We present below some notes, critical reflections and comprehensive bets referring to this significance, which aim to contribute to the debates, studies and understanding of the 2017’s protest cycles.

√ Provisional context and unrest: In the middle of a deep social, economic and political crisis, sentences 155 and 156 of the Supreme Court of 28 March 2017 acted as a trigger that deepened the discontent with the pretensions of dissolving the National Assembly by divesting it of its functions and parliamentary immunity, endowing the President of the Republic with exceptional powers – and the court itself – over and above the Constitution and the laws. This was interpreted as a new and dangerous onslaught of the authoritarian project. The “sense of injustice” -as part of the interpretative frameworks that guided collective action-, of disrespect toward the popular will by suspending the constitutional order, of grievances to the democratic life of the country, constituted one of the most relevant aspects that began to give significance and meanings to the citizen rebellion that had been growing.

· · · ·

=== EXERCISE GOAL ===
Proceed with the text on the 2017 protest cycles, starting right after its final sentence. The rows that come next are taken from a separate source.

· · · ·

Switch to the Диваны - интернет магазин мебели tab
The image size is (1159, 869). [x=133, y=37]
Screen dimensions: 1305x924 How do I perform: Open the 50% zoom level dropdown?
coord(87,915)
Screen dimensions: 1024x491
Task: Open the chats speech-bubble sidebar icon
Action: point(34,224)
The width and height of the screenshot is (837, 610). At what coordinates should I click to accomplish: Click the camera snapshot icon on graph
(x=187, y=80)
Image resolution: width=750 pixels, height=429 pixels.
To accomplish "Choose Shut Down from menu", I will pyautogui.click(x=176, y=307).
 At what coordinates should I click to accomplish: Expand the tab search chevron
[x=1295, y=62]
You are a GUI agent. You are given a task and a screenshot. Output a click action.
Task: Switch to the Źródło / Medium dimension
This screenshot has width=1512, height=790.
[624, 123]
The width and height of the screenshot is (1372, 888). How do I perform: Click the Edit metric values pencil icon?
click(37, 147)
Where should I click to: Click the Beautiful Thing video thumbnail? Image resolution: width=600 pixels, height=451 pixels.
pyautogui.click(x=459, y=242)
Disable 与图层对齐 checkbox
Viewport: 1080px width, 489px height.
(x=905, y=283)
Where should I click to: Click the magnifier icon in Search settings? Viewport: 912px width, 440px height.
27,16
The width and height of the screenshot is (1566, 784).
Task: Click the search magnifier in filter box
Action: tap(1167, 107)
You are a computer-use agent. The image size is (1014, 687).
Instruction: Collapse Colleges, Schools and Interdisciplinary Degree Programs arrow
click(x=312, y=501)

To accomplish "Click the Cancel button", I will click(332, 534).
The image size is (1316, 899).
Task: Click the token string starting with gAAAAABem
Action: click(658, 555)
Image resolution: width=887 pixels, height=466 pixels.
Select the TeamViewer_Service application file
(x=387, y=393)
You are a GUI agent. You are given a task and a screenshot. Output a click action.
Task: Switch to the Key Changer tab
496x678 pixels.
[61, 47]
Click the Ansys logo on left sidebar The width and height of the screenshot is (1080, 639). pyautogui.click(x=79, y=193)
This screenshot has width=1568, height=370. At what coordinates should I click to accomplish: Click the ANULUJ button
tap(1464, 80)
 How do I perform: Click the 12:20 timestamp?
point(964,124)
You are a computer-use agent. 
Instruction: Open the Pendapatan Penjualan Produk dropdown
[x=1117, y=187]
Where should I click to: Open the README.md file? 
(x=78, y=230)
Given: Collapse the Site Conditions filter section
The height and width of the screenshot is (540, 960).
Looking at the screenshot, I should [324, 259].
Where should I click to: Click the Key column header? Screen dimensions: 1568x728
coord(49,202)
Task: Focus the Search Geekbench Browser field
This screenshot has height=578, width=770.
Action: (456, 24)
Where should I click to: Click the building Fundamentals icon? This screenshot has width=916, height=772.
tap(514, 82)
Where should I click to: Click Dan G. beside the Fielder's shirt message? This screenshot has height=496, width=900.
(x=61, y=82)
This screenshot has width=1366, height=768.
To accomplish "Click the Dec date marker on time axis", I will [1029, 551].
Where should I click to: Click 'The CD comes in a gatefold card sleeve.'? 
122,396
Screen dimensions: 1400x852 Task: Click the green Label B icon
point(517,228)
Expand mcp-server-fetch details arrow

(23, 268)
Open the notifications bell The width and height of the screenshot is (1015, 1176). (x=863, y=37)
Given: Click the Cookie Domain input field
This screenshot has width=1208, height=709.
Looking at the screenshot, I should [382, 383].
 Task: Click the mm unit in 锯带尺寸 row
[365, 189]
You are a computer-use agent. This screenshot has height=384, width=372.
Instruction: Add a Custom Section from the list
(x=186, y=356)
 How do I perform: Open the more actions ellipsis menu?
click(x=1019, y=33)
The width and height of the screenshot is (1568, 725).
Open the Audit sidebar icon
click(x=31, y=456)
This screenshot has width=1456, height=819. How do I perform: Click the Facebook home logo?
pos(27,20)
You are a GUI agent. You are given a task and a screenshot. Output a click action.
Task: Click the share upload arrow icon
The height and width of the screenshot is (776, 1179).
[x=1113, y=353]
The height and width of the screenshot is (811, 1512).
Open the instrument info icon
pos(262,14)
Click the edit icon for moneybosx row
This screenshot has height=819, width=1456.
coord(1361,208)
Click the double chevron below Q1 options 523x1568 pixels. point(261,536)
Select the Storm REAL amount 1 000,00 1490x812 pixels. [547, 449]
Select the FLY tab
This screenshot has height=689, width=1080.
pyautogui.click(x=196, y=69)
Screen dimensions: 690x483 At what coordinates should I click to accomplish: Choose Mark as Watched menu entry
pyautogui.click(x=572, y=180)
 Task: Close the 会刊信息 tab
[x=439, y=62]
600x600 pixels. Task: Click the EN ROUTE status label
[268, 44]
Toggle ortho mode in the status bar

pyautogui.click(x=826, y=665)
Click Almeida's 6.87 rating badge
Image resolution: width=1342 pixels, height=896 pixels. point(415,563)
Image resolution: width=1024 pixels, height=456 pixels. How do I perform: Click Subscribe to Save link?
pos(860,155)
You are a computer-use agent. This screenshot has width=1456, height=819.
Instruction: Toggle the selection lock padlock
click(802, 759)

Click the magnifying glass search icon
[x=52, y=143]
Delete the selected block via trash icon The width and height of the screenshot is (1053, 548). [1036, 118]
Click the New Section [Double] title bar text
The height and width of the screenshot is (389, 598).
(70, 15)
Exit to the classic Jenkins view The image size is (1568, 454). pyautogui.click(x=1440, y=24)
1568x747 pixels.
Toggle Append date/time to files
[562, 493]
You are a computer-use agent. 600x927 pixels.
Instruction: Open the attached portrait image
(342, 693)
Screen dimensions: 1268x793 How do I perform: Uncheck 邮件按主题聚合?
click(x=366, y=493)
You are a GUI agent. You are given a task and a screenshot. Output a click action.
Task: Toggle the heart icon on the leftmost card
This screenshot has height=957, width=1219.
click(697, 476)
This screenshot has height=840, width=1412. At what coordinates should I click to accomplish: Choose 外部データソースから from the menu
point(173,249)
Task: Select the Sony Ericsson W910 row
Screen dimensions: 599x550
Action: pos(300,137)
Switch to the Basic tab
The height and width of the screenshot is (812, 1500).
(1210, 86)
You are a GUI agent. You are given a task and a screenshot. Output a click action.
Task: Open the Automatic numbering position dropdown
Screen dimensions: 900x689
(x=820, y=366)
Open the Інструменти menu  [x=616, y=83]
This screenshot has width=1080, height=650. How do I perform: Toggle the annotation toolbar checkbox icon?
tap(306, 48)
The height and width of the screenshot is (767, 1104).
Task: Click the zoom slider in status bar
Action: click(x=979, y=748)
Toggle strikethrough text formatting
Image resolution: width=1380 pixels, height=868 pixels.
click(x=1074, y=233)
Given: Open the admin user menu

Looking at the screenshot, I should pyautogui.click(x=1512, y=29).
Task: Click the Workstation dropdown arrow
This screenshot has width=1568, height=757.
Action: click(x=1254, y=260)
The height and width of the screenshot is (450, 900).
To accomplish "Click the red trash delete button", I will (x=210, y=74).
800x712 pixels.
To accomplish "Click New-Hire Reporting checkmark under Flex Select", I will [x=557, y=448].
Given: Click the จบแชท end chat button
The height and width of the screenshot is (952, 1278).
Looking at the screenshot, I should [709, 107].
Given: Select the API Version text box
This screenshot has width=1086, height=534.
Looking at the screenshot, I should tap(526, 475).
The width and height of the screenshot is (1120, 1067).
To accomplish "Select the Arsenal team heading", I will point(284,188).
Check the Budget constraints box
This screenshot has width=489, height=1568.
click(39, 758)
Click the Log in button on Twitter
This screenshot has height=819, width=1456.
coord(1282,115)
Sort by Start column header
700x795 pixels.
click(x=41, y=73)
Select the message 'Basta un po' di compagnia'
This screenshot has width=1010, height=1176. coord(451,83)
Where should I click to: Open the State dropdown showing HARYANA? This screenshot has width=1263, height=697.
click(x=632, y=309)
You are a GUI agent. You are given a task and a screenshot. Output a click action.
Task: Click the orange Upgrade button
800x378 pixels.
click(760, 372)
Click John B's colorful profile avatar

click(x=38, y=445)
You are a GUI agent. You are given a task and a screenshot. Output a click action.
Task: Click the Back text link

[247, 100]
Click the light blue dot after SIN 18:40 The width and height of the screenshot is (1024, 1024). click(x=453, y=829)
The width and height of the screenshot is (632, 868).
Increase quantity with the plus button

· · · ·

=== EXERCISE RESULT ===
√ Authoritarian context, violence and repression. Did the protests fail? The ferocious repression of the Venezuelan State, in its attempt to control and stop the protests, acting jointly with allied paramilitary forces, shaped and conditioned in large part the arising, boom and end of the cycle of protests. This also had an impact on the use of violence against repressive forces by minority groups of protesters, who, encouraged by an interested and enthusiastic epic-heroic discourse, fomented the confrontation and the escalation of violence, often overshadowing the massive, plural, civic and peaceful nature of the citizen protests.

A great sorrow in the collective subjectivity produced the 133 deceased and their families (out of which 101 people were killed directly during the demonstrations, according to data from the NGO Venezuelan Criminal Forum); over 5,000 arbitrarily arrested; more than 4,000 injured and 700 civilians presented before trials in military courts during the year 2017; hundreds of political prisoners and their suffering families… At the end of the year 2017, it prevailed the analyses that qualified the citizen protests as a great failure due to these tragic events and because they did not achieve a political change. This reduced look to the unleashed violence and its “results” distort their ends and nature, attributing the problem in many cases to the political-partisan objectives that are not their own as part and expression of social power under construction, which has unfairly and/or interestingly dismissed the relevant achievements, scope and significance of citizen protests.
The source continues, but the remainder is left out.